Enables a person (the operator) to remotely teleoperate a Stretch RE1 (the robot) through a recent Chrome/Chromium web browser on an Android mobile phone, laptop, or desktop. This code is a heavily modified fork of the original interface from Hello Robot.
WARNING: This prototype code has been useful to the community, but is not well tested. There are also security issues, especially if you use the default credentials. Use this code at your own risk.
This web interface works via Web Real-Time Communication (WebRTC). Code runs in a browser on the robot, in a browser on the operator's device (e.g., a mobile phone), and on a server. This is analogous to the robot and the operator video conferencing with one another, although they communicate via realtime data in addition to audio and video. The class that manages the WebRTC connection, webrtcconnection.ts, is the same on both the robot and the operator side. By using web browsers, the robot and the operator make use of well-tested high-performance implementations of WebRTC. This symmetry also simplifies development, since a developer can use the same browser-based developer tools on both sides of the communication.
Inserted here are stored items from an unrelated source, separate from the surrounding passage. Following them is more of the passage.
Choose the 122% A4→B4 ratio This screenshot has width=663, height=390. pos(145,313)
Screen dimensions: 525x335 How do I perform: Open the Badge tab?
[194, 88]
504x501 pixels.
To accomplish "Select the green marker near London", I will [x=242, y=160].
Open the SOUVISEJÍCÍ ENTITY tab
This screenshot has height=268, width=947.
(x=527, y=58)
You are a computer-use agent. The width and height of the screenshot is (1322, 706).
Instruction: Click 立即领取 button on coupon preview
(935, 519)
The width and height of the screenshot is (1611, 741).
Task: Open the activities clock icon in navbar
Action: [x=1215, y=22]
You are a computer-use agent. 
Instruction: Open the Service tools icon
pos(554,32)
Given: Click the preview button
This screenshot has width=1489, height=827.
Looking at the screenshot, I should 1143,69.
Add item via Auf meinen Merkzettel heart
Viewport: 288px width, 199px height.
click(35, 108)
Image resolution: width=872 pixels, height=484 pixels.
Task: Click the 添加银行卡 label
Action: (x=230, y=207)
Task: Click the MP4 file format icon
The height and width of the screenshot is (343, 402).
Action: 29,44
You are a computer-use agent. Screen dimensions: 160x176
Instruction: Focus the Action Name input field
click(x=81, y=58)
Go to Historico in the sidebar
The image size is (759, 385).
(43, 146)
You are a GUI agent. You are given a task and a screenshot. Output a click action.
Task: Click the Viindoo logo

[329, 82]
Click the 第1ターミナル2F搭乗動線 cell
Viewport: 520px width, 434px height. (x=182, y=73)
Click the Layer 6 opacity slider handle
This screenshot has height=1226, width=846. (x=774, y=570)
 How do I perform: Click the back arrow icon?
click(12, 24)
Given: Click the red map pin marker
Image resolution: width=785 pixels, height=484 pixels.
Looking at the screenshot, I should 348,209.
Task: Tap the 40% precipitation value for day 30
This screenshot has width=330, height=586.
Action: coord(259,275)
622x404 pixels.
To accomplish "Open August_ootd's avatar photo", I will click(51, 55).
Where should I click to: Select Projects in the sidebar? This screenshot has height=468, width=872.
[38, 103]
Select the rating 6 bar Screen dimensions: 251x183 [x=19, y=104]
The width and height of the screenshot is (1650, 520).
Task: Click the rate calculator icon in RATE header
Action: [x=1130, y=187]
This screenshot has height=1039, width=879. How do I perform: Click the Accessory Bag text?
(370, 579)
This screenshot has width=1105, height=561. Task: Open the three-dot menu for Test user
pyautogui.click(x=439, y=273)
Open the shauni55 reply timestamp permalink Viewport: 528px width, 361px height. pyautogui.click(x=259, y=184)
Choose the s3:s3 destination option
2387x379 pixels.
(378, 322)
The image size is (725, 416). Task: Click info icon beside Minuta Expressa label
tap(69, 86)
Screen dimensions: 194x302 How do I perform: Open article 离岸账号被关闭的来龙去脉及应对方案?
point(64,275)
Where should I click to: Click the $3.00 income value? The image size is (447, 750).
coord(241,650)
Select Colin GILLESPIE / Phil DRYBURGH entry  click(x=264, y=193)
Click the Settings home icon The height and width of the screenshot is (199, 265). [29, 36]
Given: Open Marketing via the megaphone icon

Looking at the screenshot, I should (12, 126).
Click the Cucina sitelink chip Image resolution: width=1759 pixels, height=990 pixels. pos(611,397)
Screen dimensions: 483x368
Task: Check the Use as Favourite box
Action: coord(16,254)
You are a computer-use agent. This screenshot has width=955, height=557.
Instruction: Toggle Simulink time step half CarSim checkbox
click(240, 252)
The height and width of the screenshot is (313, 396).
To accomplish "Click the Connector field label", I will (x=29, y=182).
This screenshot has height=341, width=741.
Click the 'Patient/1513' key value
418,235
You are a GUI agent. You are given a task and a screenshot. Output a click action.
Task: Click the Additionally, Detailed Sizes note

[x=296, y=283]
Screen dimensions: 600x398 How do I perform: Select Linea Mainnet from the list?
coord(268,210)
The robot's browser and the operator's browser first login to the server, which helps connect them by providing a signaling message channel (signaling_sockets.js) as well as by serving the interface code.
The robot’s browser uses rosbridge to connect with ROS on the robot. Rosbridge translates JSON from the robot’s browser into ROS communications and vice versa. The JavaScript code used by the robot’s browser to connect with ROS can be found in robot.ts under the robot directory, which holds files made available to the robot's browser.
With puppeteer the robot can automatically launch and login to its browser. For example, start_robot_browser.js uses puppeteer to launch the robot's browser and login.
While the robot’s browser has access to most of the robot via ROS, the operator’s browser can only access the robot indirectly through the robot’s browser. The robotic commands available to the operator’s browser can be found in commands.ts under the shared directory, which holds files available to both the operator's browser and the robot's browser. The operator's browser also has access to files in the operator directory.
In the example below, the server runs on the robot. In a production environment, you would use an external server, instead of the robot, to handle things like connecting robots and operators behind firewalls. In a later section, we provide an example of an external server that uses Amazon Lightsail. When used on a production server with proper certificates, this code uses HTTPS and avoids scary messages.
The web server uses the Express web framework with Pug templates. The server provides a WebRTC signaling service using socket.io. It uses Redis to store sessions.
passport provides authentication for the robot and the operator. mongoose and a MongoDB database store credentials for robots and operators. The stretch_web_interface repository comes with default MongoDB content found at ./mongodb/ for testing behind a firewall. These default contents come with multiple robot and operator accounts. Make sure not to use these default database contents on a deployed system!
By default, the code uses a free STUN server provided by Google. The Amazon Lightsail example below uses coturn as a STUN and TURN server.
These installation instructions describe how to install both the server and relevant ROS code on the onboard computer of a Stretch RE1 robot. This is suitable for use on a trusted and secure local area network (LAN) behind a strong firewall.
The web interface depends on stretch_ros, which is used to control the robot. You should first make sure it is up-to-date and working properly on the robot.
Clone the stretch_web_interface repository to ~/catkin_ws/src/ on the robot.
cd ~/catkin_ws/src/
git clone https://github.com/hcrlab/stretch_web_interface.git
Run catkin_make.
cd ~/catkin_ws/
catkin_make
rospack profile
Run the installation script.
cd ~/catkin_ws/src/stretch_web_interface/bash_scripts/
sudo ./web_interface_installation.sh
WARNING: The script uninstalls tornado using pip to avoid a rosbridge websocket immediate disconnection issue. This could break other software on your robot.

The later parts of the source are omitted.